Rows on where targets appear

+ + +

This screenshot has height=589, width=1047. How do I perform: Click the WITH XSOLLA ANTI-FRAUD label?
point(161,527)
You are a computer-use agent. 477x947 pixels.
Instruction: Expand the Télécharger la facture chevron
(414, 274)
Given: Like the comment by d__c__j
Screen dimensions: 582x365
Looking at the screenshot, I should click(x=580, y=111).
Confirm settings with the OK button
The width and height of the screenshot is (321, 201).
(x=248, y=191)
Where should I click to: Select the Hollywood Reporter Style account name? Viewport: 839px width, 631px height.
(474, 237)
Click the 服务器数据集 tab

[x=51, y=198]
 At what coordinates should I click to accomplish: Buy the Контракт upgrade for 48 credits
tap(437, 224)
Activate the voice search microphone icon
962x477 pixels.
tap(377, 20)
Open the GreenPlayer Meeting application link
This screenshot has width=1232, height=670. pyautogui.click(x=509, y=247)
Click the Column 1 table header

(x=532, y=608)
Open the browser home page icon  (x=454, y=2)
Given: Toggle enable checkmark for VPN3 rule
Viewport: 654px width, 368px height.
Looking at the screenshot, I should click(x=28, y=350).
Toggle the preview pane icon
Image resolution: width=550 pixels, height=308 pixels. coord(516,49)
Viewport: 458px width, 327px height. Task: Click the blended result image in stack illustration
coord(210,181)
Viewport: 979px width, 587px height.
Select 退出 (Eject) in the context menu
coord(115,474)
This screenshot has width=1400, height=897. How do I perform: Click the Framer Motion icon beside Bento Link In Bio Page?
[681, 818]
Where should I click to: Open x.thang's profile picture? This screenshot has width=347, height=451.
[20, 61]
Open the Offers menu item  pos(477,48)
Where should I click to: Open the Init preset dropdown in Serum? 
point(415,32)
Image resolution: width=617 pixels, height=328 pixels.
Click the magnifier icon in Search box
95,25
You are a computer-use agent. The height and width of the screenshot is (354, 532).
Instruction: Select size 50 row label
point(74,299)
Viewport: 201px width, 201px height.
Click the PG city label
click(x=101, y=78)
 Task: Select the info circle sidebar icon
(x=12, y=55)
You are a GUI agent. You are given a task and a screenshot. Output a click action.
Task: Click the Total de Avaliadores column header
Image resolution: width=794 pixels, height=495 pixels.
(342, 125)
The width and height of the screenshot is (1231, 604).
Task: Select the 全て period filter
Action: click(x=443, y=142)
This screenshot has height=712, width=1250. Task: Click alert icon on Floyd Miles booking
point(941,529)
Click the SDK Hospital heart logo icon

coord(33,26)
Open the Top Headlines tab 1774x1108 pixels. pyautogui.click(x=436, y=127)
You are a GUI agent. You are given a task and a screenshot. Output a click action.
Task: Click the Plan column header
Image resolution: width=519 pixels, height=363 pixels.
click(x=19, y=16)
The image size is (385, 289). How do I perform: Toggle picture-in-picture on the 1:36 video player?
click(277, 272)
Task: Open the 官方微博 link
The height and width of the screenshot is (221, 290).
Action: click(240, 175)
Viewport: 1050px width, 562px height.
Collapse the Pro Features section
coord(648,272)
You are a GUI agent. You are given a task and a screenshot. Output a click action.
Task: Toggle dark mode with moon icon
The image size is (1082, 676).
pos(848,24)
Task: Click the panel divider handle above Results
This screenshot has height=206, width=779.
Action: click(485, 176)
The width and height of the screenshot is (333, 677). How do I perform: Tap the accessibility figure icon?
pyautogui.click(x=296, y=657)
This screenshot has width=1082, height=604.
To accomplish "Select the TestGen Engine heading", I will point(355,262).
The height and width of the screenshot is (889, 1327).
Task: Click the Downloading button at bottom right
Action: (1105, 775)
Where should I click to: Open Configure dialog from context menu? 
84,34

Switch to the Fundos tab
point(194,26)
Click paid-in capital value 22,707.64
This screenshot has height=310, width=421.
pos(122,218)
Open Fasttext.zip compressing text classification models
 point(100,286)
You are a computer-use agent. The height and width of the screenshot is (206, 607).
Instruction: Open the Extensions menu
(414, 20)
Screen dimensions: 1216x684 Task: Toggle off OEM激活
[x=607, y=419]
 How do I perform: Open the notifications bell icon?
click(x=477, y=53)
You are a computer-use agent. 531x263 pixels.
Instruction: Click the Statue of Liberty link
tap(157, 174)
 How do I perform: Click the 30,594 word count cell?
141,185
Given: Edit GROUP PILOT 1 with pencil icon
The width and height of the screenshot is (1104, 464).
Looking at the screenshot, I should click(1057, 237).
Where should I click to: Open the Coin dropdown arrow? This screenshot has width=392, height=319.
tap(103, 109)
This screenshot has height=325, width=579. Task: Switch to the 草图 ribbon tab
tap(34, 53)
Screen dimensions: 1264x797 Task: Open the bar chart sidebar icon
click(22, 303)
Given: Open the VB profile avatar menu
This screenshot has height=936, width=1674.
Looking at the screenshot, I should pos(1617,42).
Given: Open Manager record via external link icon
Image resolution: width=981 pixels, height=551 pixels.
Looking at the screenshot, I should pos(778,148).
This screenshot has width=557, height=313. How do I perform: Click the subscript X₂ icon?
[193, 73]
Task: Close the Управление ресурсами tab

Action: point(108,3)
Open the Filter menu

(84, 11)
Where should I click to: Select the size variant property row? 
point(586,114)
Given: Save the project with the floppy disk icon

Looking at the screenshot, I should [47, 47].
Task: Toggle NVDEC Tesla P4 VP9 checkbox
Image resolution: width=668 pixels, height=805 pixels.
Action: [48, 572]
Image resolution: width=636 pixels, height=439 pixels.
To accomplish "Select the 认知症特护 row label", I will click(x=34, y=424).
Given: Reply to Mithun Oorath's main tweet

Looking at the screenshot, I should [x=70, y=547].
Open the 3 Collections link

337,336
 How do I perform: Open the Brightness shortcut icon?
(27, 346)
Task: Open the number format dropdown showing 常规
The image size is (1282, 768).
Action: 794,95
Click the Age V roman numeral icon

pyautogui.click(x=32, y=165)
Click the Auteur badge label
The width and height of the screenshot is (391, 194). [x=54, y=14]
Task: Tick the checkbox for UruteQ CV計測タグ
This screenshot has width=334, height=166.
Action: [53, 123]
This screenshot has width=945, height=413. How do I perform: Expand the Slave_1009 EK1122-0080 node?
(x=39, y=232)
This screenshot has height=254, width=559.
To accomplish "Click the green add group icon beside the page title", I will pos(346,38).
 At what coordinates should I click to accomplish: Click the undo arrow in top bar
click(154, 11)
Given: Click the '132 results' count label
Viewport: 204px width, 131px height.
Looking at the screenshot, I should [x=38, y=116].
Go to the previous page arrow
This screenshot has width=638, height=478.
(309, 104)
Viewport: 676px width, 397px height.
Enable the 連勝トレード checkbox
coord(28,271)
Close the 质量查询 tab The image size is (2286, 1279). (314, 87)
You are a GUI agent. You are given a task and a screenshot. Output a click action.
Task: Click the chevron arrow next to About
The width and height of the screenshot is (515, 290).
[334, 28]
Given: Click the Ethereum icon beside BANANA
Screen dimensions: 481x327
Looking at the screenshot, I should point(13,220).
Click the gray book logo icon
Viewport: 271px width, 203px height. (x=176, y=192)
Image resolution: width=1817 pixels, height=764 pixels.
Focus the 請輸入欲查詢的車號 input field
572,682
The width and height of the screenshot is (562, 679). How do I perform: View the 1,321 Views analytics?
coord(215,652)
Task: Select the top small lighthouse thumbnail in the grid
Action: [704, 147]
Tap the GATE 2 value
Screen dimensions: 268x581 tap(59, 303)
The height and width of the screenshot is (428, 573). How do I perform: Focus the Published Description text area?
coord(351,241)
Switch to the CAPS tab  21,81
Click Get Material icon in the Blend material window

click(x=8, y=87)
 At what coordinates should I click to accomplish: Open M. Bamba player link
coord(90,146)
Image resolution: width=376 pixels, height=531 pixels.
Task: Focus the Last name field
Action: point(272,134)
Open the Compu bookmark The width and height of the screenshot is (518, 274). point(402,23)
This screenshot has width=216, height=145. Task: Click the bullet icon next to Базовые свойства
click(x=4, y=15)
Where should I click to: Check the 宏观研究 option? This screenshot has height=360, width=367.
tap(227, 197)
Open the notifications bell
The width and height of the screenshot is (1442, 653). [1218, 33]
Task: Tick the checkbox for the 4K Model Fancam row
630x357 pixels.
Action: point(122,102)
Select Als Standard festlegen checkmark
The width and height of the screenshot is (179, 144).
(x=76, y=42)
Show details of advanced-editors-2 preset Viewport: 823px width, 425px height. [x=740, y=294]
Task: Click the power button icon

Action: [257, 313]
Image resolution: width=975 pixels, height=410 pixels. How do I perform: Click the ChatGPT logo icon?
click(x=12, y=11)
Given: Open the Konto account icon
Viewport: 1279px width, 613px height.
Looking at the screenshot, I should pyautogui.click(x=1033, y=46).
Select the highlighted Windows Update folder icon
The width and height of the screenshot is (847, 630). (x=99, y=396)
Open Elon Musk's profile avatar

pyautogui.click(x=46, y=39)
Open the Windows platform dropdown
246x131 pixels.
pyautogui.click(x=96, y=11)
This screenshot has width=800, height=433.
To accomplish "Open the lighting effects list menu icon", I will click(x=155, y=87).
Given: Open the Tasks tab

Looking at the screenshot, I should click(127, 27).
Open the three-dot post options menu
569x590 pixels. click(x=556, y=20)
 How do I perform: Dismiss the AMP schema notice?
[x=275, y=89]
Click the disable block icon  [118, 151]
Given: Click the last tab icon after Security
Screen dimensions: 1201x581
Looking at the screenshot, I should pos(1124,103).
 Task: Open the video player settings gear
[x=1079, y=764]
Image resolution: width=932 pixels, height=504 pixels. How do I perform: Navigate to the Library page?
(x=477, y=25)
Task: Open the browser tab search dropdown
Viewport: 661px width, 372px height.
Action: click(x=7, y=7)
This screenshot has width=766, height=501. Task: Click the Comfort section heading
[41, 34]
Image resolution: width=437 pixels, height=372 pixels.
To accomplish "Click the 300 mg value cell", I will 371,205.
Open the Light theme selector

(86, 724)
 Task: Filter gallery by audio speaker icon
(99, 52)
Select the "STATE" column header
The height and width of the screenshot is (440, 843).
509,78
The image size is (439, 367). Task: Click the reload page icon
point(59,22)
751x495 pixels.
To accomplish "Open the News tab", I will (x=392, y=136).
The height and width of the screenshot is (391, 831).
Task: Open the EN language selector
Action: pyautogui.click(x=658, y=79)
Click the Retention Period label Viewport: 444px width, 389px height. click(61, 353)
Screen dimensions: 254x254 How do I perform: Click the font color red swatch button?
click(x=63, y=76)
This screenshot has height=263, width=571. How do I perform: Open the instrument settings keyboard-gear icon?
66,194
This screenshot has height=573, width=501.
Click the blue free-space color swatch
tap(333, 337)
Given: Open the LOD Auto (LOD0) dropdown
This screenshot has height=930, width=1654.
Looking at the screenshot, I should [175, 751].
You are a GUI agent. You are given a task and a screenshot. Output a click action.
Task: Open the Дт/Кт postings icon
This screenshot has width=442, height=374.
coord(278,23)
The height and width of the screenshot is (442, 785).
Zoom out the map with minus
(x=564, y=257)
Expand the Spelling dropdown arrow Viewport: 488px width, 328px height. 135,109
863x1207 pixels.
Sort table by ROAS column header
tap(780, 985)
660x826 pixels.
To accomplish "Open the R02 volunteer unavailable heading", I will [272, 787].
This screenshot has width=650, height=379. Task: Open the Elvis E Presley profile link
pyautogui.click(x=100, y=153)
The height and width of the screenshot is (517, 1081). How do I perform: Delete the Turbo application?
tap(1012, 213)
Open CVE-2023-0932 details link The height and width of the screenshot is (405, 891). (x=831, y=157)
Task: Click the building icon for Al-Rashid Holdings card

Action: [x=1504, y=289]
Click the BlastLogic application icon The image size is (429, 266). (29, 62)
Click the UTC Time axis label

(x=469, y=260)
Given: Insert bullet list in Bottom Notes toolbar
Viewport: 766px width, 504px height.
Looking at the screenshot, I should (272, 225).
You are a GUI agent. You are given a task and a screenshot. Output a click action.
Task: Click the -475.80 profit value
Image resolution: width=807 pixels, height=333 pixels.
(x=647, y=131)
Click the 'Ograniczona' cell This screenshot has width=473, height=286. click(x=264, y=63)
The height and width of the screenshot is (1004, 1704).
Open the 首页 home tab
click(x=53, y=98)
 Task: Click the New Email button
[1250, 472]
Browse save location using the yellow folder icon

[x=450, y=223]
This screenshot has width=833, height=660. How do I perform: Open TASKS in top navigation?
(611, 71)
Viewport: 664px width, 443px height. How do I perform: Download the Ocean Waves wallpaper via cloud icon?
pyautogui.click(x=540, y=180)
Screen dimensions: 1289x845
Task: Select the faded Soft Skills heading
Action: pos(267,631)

+ + +

▸ **What is expected**:
Reproduce verbatim the part of the rows above that opens with the line containing "Task: Open the video player settings gear" and closes with the line containing "Action: click(x=7, y=7)", both included.

▸ **Answer below**:
 Task: Open the video player settings gear
[x=1079, y=764]
Image resolution: width=932 pixels, height=504 pixels. How do I perform: Navigate to the Library page?
(x=477, y=25)
Task: Open the browser tab search dropdown
Viewport: 661px width, 372px height.
Action: click(x=7, y=7)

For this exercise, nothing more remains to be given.